Work to be completed
Go through the following listing and count each line that contains the string "computer"; the answer is that number alone.

Record excerpts
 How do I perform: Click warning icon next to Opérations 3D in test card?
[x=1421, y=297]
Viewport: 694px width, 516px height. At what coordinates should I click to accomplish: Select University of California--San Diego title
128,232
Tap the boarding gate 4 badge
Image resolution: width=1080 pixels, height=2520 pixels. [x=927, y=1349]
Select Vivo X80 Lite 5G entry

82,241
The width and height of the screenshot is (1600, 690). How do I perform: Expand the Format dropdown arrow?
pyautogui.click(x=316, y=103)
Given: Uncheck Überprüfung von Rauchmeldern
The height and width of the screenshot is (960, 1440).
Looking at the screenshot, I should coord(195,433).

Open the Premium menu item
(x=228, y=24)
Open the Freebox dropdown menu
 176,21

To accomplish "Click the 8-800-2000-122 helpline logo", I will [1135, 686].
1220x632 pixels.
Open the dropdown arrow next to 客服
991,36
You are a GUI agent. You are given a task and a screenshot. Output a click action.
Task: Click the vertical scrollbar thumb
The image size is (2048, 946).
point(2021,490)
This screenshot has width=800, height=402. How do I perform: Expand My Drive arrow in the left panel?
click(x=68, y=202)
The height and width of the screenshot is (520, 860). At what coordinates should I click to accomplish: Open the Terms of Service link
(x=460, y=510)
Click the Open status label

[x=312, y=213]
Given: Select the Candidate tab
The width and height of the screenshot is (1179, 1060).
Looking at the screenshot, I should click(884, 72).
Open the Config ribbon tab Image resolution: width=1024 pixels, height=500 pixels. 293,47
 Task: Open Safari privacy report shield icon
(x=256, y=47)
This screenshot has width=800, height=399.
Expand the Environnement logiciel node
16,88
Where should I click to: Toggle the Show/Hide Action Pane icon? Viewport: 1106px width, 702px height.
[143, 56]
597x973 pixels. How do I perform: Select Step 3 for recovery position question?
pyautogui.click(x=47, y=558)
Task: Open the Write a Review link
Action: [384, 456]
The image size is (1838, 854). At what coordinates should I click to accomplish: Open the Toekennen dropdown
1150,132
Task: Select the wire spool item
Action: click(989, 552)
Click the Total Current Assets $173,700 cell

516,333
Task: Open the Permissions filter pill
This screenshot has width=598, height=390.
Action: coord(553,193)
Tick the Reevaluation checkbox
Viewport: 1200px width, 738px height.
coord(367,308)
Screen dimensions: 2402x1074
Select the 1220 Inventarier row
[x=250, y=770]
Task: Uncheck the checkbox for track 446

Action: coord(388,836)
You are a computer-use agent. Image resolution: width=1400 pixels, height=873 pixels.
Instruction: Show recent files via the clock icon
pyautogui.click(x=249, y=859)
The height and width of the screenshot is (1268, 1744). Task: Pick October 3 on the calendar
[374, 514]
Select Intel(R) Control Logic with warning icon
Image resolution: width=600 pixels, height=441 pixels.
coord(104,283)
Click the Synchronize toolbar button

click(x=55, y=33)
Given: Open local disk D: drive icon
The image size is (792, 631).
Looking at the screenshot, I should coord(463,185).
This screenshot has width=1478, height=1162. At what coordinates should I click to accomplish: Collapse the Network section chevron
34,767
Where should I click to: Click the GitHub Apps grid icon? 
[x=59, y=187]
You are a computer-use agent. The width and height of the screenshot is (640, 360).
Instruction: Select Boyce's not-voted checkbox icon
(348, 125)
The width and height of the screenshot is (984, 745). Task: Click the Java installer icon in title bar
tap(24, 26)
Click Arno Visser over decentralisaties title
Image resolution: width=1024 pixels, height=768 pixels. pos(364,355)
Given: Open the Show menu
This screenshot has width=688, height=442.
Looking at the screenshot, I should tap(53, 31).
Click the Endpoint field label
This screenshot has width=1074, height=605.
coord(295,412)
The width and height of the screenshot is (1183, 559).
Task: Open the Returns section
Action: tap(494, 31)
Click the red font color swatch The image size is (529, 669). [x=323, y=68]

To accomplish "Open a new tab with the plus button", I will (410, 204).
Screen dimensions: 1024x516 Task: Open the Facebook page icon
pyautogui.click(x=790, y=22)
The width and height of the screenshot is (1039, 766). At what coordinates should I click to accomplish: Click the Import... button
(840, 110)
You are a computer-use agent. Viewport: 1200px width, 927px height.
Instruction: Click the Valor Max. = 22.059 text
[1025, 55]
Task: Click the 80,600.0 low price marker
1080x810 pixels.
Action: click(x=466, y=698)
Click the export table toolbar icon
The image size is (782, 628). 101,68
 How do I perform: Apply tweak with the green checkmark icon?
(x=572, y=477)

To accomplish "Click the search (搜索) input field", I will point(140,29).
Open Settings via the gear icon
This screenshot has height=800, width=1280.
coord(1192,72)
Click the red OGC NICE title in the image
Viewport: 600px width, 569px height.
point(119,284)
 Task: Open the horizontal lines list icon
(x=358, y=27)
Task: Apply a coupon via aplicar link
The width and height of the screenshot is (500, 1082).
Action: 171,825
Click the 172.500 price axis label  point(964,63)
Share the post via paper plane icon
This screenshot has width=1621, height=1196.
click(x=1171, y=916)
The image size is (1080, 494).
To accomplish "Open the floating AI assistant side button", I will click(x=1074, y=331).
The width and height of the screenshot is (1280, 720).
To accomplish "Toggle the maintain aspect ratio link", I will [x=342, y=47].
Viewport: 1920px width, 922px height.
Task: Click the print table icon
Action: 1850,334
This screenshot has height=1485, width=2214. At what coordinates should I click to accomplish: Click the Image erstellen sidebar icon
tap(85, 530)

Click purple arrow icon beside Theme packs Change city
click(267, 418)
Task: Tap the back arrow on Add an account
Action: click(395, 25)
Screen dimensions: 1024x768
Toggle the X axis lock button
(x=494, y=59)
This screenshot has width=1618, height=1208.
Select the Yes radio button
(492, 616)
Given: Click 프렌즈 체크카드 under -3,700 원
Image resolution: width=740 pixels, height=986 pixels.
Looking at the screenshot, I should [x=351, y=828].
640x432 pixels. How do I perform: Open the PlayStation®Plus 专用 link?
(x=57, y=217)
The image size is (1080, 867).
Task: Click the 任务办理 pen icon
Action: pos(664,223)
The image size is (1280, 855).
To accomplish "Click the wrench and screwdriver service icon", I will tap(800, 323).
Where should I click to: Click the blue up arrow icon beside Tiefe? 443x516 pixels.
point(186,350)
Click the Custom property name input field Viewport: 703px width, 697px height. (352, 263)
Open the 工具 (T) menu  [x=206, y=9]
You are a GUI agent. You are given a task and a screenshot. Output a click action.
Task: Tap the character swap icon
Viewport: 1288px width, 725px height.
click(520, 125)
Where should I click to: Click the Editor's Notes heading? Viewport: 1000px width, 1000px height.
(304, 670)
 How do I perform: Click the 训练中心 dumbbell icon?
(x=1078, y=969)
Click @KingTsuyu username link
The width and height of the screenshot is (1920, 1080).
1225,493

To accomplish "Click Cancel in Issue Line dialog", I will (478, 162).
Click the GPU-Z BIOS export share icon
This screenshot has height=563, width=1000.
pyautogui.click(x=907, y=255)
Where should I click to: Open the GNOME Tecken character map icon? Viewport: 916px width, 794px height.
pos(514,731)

Written solution
3